In 2005, when Tobin opened his first place, Vickery Park, on Henderson Avenue, Cassel helped him with the menu and hooked him up with a young cook he’d trained at the Green Room. Eight years later, Eric Najera still runs the kitchen at Vickery.

That brings us to Good 2 Go Taco, which is owned by Jeana Johnson and her partner, Colleen O’Hare. It just so happens that O’Hare cooked for Cassel at the Green Room. At the time, Johnson was working next door at Daddy Jack’s. Every Tuesday for a year she would walk over to the Green Room and ask Cassel’s sous chef, James Pitzer, for a job. She got the job only after O’Hare—having left to work at York St., then returned to replace Cassel—hired her.

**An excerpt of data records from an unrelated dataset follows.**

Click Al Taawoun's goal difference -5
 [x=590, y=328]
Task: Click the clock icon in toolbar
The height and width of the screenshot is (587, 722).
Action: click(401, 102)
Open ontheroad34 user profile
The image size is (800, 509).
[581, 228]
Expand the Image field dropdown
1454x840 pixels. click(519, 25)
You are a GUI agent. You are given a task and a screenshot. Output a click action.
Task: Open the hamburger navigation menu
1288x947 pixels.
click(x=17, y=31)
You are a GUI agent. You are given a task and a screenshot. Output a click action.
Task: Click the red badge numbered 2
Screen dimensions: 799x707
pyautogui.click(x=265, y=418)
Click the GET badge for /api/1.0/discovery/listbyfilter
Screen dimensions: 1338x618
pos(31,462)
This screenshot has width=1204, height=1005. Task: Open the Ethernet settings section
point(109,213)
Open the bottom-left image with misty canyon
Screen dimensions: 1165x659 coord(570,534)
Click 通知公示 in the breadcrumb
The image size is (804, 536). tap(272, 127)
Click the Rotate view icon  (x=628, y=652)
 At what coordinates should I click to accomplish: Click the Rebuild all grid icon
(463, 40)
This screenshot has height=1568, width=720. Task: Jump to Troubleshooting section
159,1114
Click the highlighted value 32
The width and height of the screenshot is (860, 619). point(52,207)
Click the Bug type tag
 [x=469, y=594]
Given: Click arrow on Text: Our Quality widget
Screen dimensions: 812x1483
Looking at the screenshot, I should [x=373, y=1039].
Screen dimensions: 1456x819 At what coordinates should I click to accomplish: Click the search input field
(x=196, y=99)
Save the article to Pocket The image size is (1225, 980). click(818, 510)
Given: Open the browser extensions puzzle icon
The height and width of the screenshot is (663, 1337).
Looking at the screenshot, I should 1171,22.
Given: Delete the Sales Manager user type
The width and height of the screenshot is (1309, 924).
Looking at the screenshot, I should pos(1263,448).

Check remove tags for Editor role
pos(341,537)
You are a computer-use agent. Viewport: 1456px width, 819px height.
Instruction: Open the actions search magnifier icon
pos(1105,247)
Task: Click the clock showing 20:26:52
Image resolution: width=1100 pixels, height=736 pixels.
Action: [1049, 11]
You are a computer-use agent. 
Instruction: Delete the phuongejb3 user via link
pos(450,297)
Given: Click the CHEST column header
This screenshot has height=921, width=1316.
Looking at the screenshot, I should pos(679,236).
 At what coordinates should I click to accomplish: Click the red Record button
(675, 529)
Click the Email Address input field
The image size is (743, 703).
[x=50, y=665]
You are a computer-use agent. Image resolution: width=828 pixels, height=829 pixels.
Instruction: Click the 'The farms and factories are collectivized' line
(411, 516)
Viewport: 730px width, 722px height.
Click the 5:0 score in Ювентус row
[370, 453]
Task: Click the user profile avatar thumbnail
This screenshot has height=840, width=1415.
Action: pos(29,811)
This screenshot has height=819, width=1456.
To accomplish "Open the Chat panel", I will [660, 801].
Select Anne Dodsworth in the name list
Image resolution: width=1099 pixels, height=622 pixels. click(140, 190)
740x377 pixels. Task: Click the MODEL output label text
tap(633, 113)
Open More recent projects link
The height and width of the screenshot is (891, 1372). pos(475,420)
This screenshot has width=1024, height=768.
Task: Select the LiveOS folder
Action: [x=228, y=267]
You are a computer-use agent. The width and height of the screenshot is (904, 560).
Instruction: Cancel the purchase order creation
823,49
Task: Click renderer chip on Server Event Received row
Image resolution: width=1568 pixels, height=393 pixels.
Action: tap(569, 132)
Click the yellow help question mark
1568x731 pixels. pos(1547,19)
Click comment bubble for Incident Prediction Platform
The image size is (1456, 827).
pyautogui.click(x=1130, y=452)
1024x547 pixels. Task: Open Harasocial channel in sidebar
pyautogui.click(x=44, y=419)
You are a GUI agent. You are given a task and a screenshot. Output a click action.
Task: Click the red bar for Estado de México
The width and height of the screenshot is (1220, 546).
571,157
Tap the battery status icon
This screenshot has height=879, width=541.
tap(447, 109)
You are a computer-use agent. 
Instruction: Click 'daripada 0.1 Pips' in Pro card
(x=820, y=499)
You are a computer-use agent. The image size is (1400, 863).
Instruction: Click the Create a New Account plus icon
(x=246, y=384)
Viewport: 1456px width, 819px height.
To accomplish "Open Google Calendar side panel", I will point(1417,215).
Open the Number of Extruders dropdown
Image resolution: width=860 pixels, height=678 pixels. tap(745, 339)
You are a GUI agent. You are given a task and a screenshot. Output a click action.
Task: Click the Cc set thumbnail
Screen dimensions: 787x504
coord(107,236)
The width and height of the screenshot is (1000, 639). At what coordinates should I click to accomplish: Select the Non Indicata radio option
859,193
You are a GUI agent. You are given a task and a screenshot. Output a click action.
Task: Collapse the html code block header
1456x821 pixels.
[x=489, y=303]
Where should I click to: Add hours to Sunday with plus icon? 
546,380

It gets complicated. Cassel loved the Green Room. Heck, he shared that kitchen with Fries and proposed to her there one New Year’s Eve while standing on the lid of the grease trap. But by 2004, Deep Ellum was on the wane, and paychecks began to bounce. So Cassel handed over his kitchen to O’Hare and quit. The Green Room went under in 2006, reopened four years later, then folded again.

During its brief second life, though, the Green Room served as an important setting. Pitzer, the sous who wouldn’t hire Johnson, had moved to Washington state, where his house burned to the ground. All the old staff gathered once again at the Green Room to put on a benefit. The Reverend Horton Heat played on the rooftop deck. Many drinks were drunk. Afterward, Fries and Johnson went to their good buddy Matt Tobin’s place, Vickery Park, to drink some more drinks. At that point, in late 2010, Johnson and O’Hare hadn’t yet opened Good 2 Go, but they’d signed their lease and more or less talked Tobin into signing for the spot next door. Cassel and Fries were unemployed and looking for something to do.

“What’s your dream?” Johnson asked Fries.

Fries, no doubt enlivened by the strong waters she’d tread that happy night, said, “I want to open a pie shop.”

Johnson responded with a question: “Why don’t you do it in the third space on Peavy?”

How that pie shop became a seafood restaurant is a story for another time, but Cassel and Fries met each other in culinary school at El Centro College, so you could say the transition took only about 25 years.